= International Media Support =

International Media Support (IMS) is an international NGO located in Copenhagen, Denmark, working to support local media in countries affected by armed conflict, human insecurity and political transition. It works in 41 countries to improve professional journalism and help media personnel to operate under difficult circumstances. The group works to promote freedom of expression and freedom of the press, in order to reduce conflict, strengthen democracy and bring about dialogue.

== History ==
IMS was established in 2001 in the wake of violence and killings in Rwanda and the former Yugoslavia. In the 1990s, IMS members believe these and other conflicts saw media being manipulated and used as a tool to fuel violent conflict. IMS was set up in response, with an aim to helping local media working in conflict-affected areas to remain operative and professional.
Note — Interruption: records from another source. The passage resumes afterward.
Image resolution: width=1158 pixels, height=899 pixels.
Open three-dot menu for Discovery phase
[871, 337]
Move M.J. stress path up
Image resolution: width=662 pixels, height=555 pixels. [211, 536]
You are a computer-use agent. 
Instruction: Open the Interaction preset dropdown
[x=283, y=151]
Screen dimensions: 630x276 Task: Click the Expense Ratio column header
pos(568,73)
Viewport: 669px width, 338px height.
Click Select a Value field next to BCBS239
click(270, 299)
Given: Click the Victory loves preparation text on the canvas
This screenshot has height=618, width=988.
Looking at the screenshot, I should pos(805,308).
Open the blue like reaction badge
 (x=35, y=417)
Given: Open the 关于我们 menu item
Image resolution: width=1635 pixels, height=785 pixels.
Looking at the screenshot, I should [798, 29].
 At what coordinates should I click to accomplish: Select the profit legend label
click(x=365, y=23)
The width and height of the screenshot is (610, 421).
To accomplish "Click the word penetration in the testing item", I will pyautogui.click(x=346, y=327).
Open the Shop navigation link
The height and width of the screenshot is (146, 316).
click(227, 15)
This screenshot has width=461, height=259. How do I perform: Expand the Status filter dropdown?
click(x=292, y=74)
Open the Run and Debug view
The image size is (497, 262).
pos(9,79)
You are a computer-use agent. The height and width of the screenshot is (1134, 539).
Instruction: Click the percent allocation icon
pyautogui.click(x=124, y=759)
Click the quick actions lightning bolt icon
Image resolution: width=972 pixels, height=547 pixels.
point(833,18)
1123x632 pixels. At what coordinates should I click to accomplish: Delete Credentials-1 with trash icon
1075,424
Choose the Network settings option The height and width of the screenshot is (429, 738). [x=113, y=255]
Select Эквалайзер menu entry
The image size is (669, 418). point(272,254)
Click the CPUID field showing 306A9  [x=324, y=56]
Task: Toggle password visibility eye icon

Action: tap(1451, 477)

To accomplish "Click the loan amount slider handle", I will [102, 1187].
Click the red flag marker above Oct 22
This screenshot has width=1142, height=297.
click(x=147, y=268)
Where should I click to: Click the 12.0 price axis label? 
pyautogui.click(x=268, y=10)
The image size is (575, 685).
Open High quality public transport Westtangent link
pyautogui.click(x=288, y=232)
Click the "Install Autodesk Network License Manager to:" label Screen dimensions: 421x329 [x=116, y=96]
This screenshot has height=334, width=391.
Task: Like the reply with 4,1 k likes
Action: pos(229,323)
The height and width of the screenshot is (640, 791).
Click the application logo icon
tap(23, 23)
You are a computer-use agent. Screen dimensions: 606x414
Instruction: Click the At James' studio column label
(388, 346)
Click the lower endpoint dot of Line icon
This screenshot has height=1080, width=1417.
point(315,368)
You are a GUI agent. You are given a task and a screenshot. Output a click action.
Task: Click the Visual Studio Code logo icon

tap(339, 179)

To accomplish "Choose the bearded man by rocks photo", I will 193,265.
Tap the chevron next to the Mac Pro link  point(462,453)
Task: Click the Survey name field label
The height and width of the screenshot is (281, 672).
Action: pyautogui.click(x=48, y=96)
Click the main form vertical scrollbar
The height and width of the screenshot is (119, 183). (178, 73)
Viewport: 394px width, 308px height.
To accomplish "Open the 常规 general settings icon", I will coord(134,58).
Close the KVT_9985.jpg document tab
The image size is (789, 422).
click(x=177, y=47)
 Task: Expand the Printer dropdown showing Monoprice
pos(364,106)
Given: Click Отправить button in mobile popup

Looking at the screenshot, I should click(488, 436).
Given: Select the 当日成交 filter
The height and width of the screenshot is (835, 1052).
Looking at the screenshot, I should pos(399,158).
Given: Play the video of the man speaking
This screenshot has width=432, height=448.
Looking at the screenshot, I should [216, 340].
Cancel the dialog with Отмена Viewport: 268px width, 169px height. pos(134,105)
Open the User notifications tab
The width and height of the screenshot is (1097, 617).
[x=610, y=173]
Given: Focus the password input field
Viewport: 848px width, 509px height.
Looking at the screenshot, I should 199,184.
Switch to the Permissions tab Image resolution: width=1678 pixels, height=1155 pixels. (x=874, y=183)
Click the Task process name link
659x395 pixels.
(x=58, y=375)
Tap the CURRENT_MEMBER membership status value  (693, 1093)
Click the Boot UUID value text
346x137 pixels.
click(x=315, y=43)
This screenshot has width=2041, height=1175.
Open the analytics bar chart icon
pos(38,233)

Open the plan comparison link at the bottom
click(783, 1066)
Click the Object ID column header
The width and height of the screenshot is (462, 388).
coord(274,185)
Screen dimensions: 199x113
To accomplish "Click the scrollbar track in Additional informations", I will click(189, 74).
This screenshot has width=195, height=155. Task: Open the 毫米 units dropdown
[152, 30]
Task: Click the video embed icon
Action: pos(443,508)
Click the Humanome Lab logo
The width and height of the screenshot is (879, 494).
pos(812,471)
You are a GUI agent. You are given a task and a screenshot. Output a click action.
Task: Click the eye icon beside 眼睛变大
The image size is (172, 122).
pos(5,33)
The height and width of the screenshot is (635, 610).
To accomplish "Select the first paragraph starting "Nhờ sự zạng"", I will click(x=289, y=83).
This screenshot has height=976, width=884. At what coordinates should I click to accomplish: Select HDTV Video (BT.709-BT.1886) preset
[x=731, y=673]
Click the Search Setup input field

The group works in partnership with local media and media support organisations, nationally and internationally, to identify and react rapidly and flexibly to the needs of local media. This can include help with media laws and media reforms, skills training, technical support and the protection of journalists. The group advocates media rights and monitors for violations, supporting community, exiled and alternative media, and works with media professionals within and across borders to promote knowledge exchange and cooperation.

The group aims to undertake its work through cooperation and collaboration, seeking to encourage maximum coordination with existing local and international initiatives.

Various examples of IMS's work have been reported by other news organisations. In 2021 The Guardian interviewed an Afghan female journalist who had been targeted by the Taliban in her home province and was now living in a safe house established by IMS in Kabul.